When asked for advice for those in the military, again veteran or active duty, on things to think about when applying for an EMBA program, one thing is clear, language becomes very important. It’s critical to think about using language to help translate the learning and transformative experience into terms that are understandable by the non-military person who may be on the admissions team. Admissions teams are looking to bring in high quality people from diverse experiences, but it’s important that the applicant make their experience relatable to the business community. It’s also critical to embrace the idea that EMBA programs, by their rigorous nature, are not easy. No master’s degree should be easy, and that holds true for anyone taking a master’s program. Relative to the amazing work, under conditions that the vast majority of business leaders never experience, pursuing an EMBA program will be challenging, but not insurmountable. In most cases the anxiety on the front end turns to passion and excitement on the backend!
Many factors should be considered when deciding to enroll and pursue an EMBA degree. Active duty personnel may find a program that offers a hybrid experience (i.e. a mix of face-to-face and distance learning) more conducive to their military responsibilities. The key is to understand all current commitments and seek out a program that has a format and schedule that allows for the full experience without negatively impacting existing military responsibilities.
Veterans may have more time flexibility and thus may want to choose a program based on geography or some other factor not constrained by schedules being tied to the rigor of the military. What’s key in either case is to review several programs to weigh options and determine if the offering aligns with the overall needs and goals.

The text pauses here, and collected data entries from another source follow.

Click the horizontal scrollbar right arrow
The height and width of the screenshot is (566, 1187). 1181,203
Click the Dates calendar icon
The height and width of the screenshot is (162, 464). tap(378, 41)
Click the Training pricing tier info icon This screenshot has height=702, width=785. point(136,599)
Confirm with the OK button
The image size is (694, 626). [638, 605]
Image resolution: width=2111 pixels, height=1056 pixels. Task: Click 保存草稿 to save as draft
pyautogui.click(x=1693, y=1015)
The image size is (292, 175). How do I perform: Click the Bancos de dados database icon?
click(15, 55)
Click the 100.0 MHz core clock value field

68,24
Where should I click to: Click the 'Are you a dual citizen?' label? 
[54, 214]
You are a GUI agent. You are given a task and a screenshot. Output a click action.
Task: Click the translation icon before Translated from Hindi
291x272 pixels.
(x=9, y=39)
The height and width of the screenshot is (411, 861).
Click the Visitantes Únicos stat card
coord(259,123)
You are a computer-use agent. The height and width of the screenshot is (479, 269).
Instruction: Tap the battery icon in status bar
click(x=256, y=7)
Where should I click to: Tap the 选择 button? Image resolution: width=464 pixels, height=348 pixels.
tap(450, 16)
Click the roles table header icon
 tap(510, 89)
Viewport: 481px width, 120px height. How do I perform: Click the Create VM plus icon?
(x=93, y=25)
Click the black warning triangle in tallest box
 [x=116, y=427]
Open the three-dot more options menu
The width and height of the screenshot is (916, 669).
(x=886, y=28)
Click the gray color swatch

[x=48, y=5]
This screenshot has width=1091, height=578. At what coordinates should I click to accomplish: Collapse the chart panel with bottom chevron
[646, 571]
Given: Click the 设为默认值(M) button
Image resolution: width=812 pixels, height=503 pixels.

Additionally, there are specific programs that are veteran-friendly. According to the Veterans Affairs, “Degree-granting institutions of higher learning participating in the Post-9/11 GI Bill Yellow Ribbon Program agree to make additional funds available for your education program without an additional charge to your GI Bill entitlement.” Clearly this is something to be viewed as veteran-friendly. The availability of the Yellow Ribbon and Post-9/11 funds means that any EMBA program is veteran friendly. The majority of EMBA programs offer some form of coaching for all students, which can be useful as individuals think about career transitions. This is another benefit to veterans. Overall, the most important identifying characteristic of an EMBA program that is the right match, is the one that aligns with one’s specific constraints and needs.
EMBA programs are an excellent option for anyone, military or otherwise, looking to take that next bold step forward.
Michael Desiderio joined the Executive MBA Council (EMBAC) as the first full-time executive director in 2007. He oversees council programs, services and council collaborations with related educational associations and organizations throughout the world.
He has been in the industry in various positions that range from engineering through executive management and prior to joining EMBAC he served as director of strategic partnerships for the W. P. Carey School of Business at Arizona State University. He also founded Enigma Professional Services, a firm that offered business consulting and speaking services. Desiderio received his undergraduate degree in electrical engineering from Pratt Institute in Brooklyn, New York, and his Executive MBA degree in 2001 from the W. P. Cary School at Arizona State University.